INSTRUCTIONS FOR THE TASK: Using the data below, output the first line and every line after it up to and including the line containing "Projekti u tijeku (49, 195)", exactly as written and with nothing added.
-- Opening Marker --
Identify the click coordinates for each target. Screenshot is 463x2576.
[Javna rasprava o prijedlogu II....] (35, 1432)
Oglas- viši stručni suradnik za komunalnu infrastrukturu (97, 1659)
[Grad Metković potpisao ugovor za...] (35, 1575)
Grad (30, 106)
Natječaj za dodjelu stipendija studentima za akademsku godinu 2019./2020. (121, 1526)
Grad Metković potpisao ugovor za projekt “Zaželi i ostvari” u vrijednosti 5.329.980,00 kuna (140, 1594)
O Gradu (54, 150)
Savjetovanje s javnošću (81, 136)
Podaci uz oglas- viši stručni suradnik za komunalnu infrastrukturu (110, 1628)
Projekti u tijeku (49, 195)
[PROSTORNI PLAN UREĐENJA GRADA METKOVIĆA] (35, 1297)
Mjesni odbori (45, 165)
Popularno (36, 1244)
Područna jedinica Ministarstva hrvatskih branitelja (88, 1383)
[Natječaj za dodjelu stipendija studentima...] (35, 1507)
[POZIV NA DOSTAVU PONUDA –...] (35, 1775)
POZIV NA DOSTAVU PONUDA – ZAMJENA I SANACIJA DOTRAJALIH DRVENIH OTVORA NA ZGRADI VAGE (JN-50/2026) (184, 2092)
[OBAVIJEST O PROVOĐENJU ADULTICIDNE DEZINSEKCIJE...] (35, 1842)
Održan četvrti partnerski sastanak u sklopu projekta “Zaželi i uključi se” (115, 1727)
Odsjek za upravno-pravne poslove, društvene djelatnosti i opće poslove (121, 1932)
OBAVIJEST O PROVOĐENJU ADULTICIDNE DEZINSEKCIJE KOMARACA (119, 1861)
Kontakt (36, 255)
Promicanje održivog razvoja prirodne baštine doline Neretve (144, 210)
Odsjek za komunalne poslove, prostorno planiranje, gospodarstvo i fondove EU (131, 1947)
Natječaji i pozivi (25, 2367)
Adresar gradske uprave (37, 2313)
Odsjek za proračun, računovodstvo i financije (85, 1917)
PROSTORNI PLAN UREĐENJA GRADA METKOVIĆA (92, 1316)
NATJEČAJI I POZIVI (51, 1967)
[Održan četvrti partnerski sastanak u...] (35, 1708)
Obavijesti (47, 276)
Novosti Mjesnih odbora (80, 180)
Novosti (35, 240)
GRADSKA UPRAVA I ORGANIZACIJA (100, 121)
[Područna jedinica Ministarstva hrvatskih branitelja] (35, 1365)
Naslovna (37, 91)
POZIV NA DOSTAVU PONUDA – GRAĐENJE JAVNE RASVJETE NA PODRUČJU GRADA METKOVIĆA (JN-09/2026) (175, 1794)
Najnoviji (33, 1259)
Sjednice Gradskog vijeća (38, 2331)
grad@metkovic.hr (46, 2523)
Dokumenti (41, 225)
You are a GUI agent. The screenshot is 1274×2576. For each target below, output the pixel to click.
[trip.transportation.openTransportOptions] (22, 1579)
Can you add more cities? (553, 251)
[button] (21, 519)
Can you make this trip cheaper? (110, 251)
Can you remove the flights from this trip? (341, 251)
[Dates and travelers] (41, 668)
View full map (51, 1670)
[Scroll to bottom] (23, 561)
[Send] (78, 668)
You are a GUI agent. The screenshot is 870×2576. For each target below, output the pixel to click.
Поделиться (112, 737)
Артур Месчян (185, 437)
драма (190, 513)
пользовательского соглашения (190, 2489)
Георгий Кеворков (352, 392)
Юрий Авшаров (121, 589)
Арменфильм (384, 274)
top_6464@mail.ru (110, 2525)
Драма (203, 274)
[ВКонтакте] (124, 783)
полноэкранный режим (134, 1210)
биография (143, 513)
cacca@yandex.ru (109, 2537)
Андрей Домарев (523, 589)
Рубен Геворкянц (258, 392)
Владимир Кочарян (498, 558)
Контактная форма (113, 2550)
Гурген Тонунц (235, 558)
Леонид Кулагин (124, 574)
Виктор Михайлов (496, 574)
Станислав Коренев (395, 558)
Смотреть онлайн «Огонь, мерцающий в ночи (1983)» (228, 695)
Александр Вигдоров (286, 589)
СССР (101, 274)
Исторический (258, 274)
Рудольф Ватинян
-- Closing Marker --
ANSWER TO THE PROBLEM:
Identify the click coordinates for each target. Screenshot is 463x2576.
[Javna rasprava o prijedlogu II....] (35, 1432)
Oglas- viši stručni suradnik za komunalnu infrastrukturu (97, 1659)
[Grad Metković potpisao ugovor za...] (35, 1575)
Grad (30, 106)
Natječaj za dodjelu stipendija studentima za akademsku godinu 2019./2020. (121, 1526)
Grad Metković potpisao ugovor za projekt “Zaželi i ostvari” u vrijednosti 5.329.980,00 kuna (140, 1594)
O Gradu (54, 150)
Savjetovanje s javnošću (81, 136)
Podaci uz oglas- viši stručni suradnik za komunalnu infrastrukturu (110, 1628)
Projekti u tijeku (49, 195)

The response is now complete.